▶ Fragmento del texto
Los jóvenes que estudian hoy en nuestros colegios e institutos reciben diariamente mucha más información de la que recibieron jamás sus padres y profesores. Si la información en sí fuera poder, esta sería la generación más empoderada de la historia. Sin embargo, ellos no se sienten así en absoluto, y tienen buenas razones para ello.

Es difícil hacer nada provechoso con la información si no se posee también educación, y esta es una adquisición mucho más lenta y costosa: cuanta más información se posee, más importante es estar dotado de las técnicas y habilidades para diferenciar entre lo valioso y lo superficial, lo razonable de lo disparatado, lo fiable de lo no fiable. Su problema, nuestro problema, es que buena parte del tiempo extra que dedican hoy a adquirir información se resta del que dedican a darse una educación.

Desde el siglo XVI y durante cerca de cuatrocientos años, una parte fundamental de esa educación la formaba, al menos en Europa y América, lo que llamamos la “educación clásica”, es decir, el estudio de las lenguas griega y latina, de sus literaturas y su historia, y de su influencia sobre el mundo moderno y contemporáneo. Esta época coincide con la del crecimiento exponencial de los conocimientos científicos. No es casualidad que ambas nacieran y se desarrollaran a la vez. Sin embargo, desde mediados del siglo pasado se hizo costumbre, casi una rutina, denostar este tipo de educación como “irrelevante” para desenvolverse en el complejo mundo actual. Este pequeño ensayo intenta mostrar que no hay nada más alejado de la realidad.

La naturaleza empezó a ser estudiada de forma racional y sistemática por los griegos en el s. V a.C., pero lo que conocemos en Occidente como “Modernidad” es un cambio de la mente y las sociedades que nace de ir un paso más allá y aplicar a toda indagación humana el razonamiento crítico, incluyendo cualquier creación humana y extendiéndose incluso al “mensaje de Dios”. Este cambio fundamental en la cultura y la historia sólo se consiguió cuando el clima de apertura intelectual permitió que incluso los textos más sagrados fueran objeto de un estudio científico, extensivo y racional, es decir, de la disciplina que llamamos Filología.

La Filología, como buena parte de las ciencias, nace en Grecia y se desarrolla principalmente con el estudio de las literaturas griega y latina, luego la Biblia, para extenderse más tarde a toda lengua y producción literaria en el mundo. Sus principios son la evaluación de las fuentes (“cómo de fiable es este texto, considerando quién es su autor, cuál su intención, cómo nos ha llegado, etc.”) y la crítica rigurosa del propio texto (“qué es lo que dice el texto, considerando el contexto histórico en el que se escribió, su propósito comunicativo, etc.”). En definitiva, la Filología le dio a los europeos la capacidad de estudiar la información producida por otras personas con el mismo rigor y serenidad que se puede estudiar el mundo natural. Eso es una adquisición para siempre, pues la ciencia muere en el dogma y la falta de capacidad crítica, el ámbito donde crecen a sus anchas los discursos sectarios e irracionales. La capacidad para examinar la fiabilidad de las fuentes es hoy no una herramienta especializada sino una necesidad de toda la ciudadanía.

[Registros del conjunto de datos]
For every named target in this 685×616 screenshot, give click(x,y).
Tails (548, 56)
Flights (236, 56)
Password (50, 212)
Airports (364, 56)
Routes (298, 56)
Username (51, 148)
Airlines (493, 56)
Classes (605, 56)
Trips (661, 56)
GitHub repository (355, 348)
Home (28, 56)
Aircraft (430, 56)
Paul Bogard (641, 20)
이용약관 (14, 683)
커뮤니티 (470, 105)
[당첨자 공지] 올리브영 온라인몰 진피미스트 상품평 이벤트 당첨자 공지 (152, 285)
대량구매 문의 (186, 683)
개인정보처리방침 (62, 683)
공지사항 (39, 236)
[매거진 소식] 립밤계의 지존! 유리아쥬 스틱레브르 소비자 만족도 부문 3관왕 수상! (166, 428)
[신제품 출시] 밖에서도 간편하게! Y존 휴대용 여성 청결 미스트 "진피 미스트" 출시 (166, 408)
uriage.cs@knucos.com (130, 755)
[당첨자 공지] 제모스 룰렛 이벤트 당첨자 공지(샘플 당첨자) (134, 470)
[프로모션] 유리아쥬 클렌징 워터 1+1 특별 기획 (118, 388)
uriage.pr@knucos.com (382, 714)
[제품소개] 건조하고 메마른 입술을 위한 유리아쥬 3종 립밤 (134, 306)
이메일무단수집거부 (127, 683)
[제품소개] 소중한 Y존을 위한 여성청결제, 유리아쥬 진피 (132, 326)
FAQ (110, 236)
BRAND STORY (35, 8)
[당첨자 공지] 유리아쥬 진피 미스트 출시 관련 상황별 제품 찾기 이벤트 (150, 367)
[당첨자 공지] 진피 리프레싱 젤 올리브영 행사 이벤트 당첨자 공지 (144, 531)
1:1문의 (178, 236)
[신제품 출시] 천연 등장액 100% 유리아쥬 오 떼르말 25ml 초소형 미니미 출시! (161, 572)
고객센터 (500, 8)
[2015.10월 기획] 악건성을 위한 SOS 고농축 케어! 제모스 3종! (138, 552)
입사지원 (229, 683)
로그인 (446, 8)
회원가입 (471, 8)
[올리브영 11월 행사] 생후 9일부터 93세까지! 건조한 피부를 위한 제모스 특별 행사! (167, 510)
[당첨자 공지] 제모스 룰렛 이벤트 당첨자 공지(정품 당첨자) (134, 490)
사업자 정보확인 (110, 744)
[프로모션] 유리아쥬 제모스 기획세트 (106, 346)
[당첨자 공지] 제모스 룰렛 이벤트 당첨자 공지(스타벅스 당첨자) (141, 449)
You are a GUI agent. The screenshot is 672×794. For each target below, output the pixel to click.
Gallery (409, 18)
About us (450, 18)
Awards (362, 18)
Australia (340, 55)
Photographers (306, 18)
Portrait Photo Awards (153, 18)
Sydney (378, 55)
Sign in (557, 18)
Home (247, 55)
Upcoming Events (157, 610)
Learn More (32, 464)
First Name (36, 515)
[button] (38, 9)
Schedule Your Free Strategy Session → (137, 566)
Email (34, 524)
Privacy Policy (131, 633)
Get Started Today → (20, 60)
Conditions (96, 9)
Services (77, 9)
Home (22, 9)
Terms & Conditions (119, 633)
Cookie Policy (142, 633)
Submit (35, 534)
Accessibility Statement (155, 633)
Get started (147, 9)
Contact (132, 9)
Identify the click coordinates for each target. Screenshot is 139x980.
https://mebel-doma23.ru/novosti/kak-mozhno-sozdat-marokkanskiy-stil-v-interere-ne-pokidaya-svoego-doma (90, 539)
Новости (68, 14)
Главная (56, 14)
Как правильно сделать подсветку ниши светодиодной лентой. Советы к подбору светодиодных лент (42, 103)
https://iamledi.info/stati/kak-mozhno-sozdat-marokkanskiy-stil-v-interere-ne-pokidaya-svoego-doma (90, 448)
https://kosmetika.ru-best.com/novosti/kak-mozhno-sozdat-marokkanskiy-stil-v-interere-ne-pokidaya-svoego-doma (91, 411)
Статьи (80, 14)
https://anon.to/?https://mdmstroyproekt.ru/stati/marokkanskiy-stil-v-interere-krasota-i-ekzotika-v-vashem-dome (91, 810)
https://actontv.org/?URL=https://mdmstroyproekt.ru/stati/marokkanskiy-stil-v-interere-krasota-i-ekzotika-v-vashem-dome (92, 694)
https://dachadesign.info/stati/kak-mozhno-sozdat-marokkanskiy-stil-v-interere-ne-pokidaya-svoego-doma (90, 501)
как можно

▶ Problemas y tareas
1/ Transcribe del fragmento sobre la educación clásica el pasaje que va desde "Es difícil hacer" hasta "darse una educación.", ambos incluidos.
2/ Por favor, prosigue el fragmento sobre la educación clásica a partir de su última oración.

▶ Respuestas por tarea
1/
Es difícil hacer nada provechoso con la información si no se posee también educación, y esta es una adquisición mucho más lenta y costosa: cuanta más información se posee, más importante es estar dotado de las técnicas y habilidades para diferenciar entre lo valioso y lo superficial, lo razonable de lo disparatado, lo fiable de lo no fiable. Su problema, nuestro problema, es que buena parte del tiempo extra que dedican hoy a adquirir información se resta del que dedican a darse una educación.

2/
¿Por qué la Filología se aplicó especialmente a la literatura griega y latina? Las razones de prestigio son evidentes: el latín era la lengua del Imperio romano, que creó las bases del modo de vida europeo (sus leyes y el concepto de seguridad jurídica, las infraestructuras urbanas, las formas de gobierno público, etc.) y los propios romanos reconocían la superioridad de Grecia en lo que se refería al arte y la ciencia. Además, el latín es el origen de las lenguas de buena parte de Europa y América. Se puede decir sin errar que nosotros, los hablantes de español, gallego, catalán, portugués, asturiano, etc. hablamos latín, al que hemos dado un nombre distinto, igual que llamamos con distinto nombre a un potro y a un caballo según su estado de crecimiento.

Las lenguas son la principal ventana a la mente humana, y por ello su estudio debería tener la misma consideración que el de cualquier otra ciencia. Por sí mismas, la lengua griega y latina no tienen nada que las haga intrínsecamente más interesantes desde el punto de vista lingüístico que el quechua o el tagalo, por poner dos ejemplos. La razón por la que las naciones de Occidente se decantaron por darle al estudio del latín y el griego un lugar muy privilegiado en la educación, incluso por encima del de sus propias lenguas maternas, fue que ésta se consideraba la forma más adecuada de estudiar las literaturas y la historia de las dos culturas que se ponían (a mi juicio de forma acertada) en el origen de su cultura y sus instituciones, además, claro está, de que el latín era la lengua de la Iglesia en Occidente, y el griego lo era en Oriente. De la misma manera que para solucionar problemas de Física hay que estudiar Matemáticas, para conocer los problemas de la historia griega y romana es necesario dominar el código en el que sus hablantes construían sus mensajes y su producción intelectual: sus lenguas.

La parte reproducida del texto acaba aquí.